Angst kan een krachtige ontmoediging zijn om te veranderen. Het was een van de vele factoren die me meer dan een decennium ervan weerhielden om cognitieve gedragstherapie voor slapeloosheid (CGT-I) te ondergaan.
Niet dat ik niet graag mijn slechte nachten wilde inruilen voor betere nachten. Ik had sinds mijn tienerjaren last van slapeloosheid. Stress op het werk of anticipatie op een uitdagende dag die voor ons ligt, kan me tot 2 of 3 uur 's ochtends opwinden, en soms de hele nacht. Een paar slechte nachten kunnen een cyclus van slapeloosheid inluiden die drie of vier weken duurt.
Maar van tevoren weten wat CGT-ik zou inhouden - elke nacht mijn slaap beperken - was een deal-breaker voor mij. Mezelf onderwerpen aan een reeks korte nachten die mijn symptomen overdag zeker zouden verergeren? Verleng mijn uitputting, mijn slechte humeur en mijn moeite om na te denken over de kleine kans dat slaapbeperking mijn probleem zou veranderen?

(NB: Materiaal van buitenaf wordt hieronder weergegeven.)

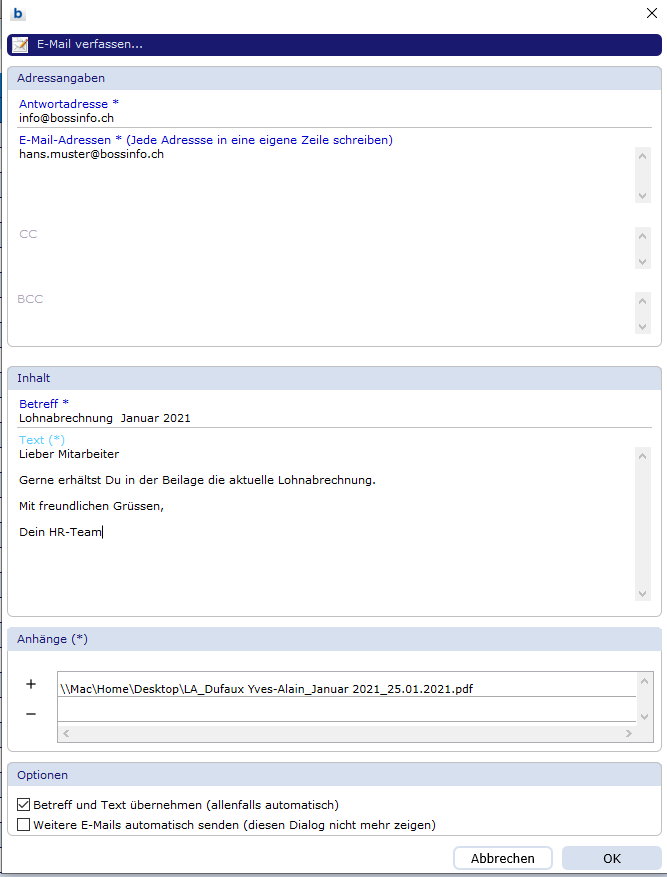Click the Betreff subject field
This screenshot has height=877, width=667.
point(330,418)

Het vooruitzicht was niet alleen onsmakelijk. Het was ook eng. Wat als de Sandman tijdens mijn slaap niet kwam opdagen? De angst ervoor bond mijn maag in de knoop. Hoewel CBT-ik anderen zou kunnen helpen, was het niet voor mij.
Maar ik legde mijn zorgen opzij en besloot het te proberen als onderdeel van mijn onderzoek voor een boek over slapeloosheid. CBT - Ik was net zo moeilijk als ik had verwacht. Door mijn tijd in bed te beperken, veranderde ik de eerste dagen in een zombie. Ik schuifelde mee met brij voor hersens, vergat waar ik mijn sleutels neerlegde en kon nauwelijks een alinea schrijven. Dat maakte me boos: waarom zo'n straf om iets te bereiken dat moeiteloos zou moeten zijn?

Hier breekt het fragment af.